Saved data entries:
Content starts

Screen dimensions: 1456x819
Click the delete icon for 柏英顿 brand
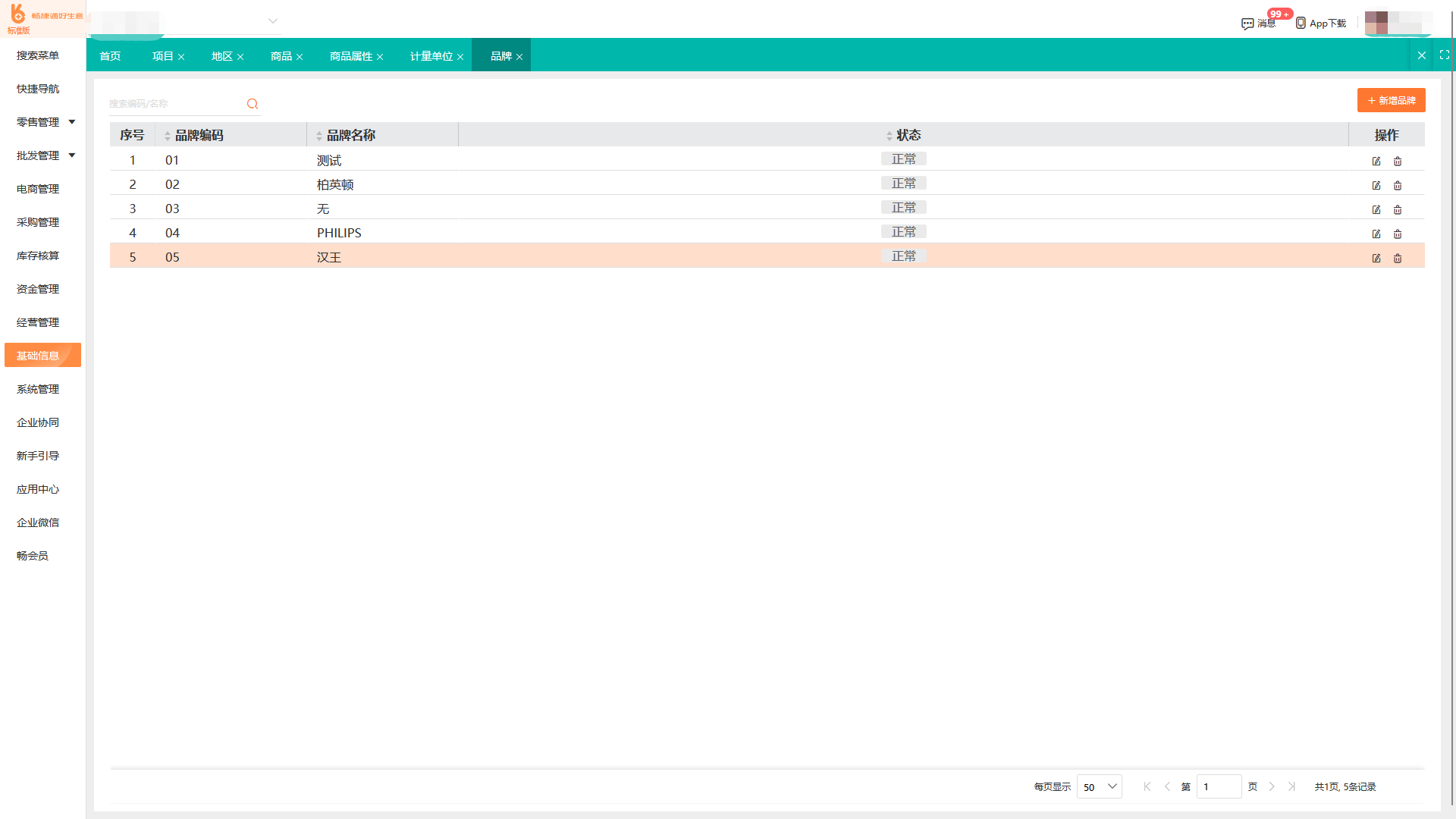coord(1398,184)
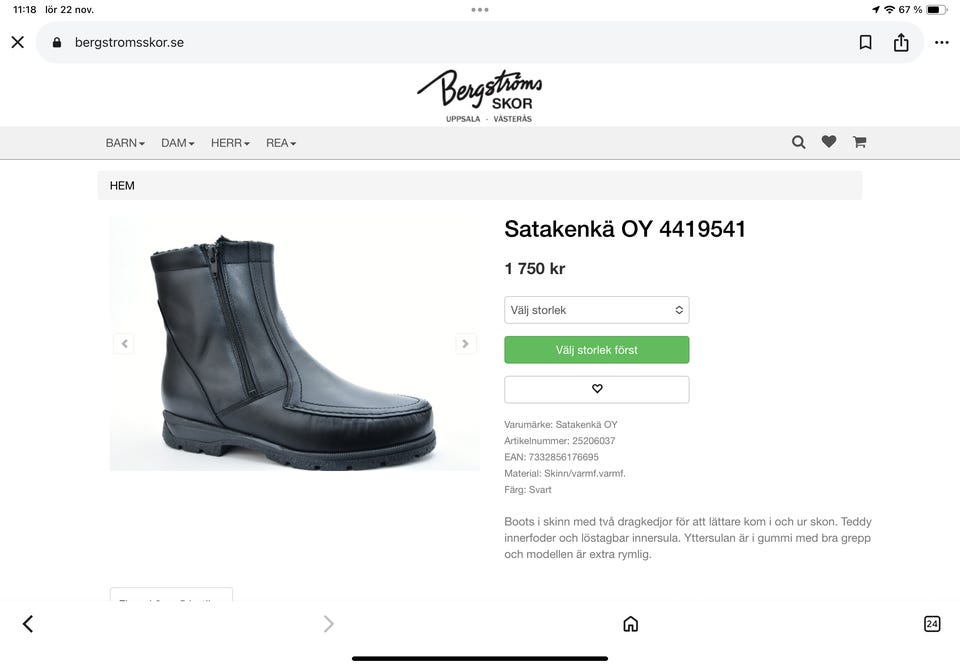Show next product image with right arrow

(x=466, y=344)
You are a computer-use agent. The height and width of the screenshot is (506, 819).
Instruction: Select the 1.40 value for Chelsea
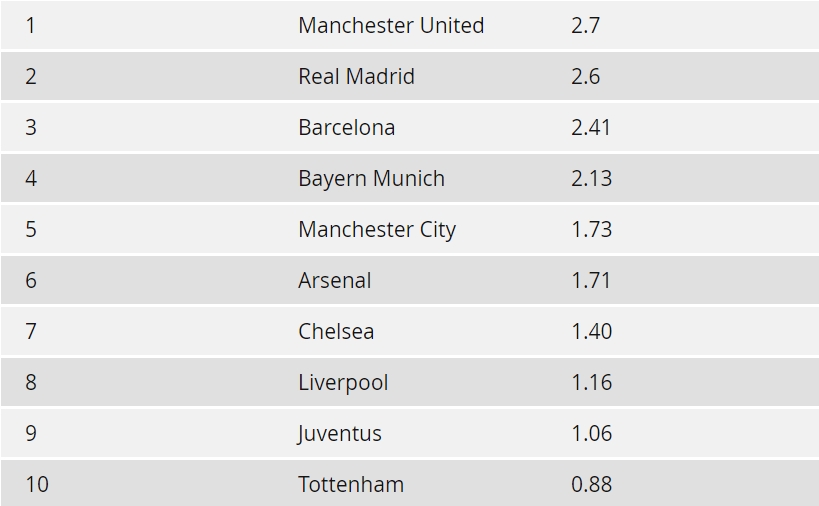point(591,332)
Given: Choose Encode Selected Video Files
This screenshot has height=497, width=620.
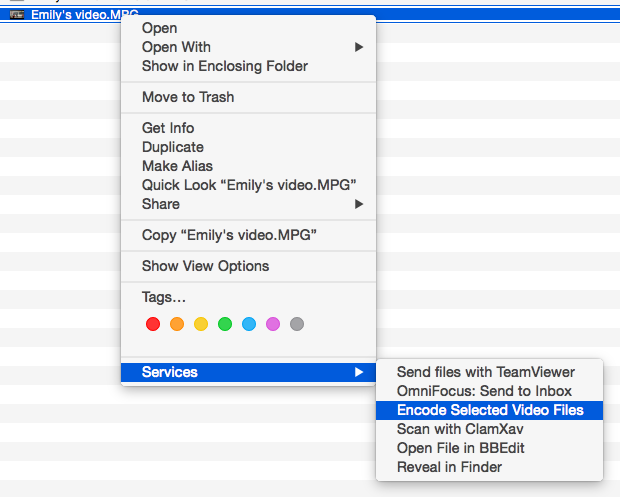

Content ends

A word-for-word repeat is expected of the lines from the one with "Instruction: Select the" to the end of the data, both included; pictures are not part of it.

Exercise answer:
Instruction: Select the 1.40 value for Chelsea
point(591,332)
Given: Choose Encode Selected Video Files
This screenshot has height=497, width=620.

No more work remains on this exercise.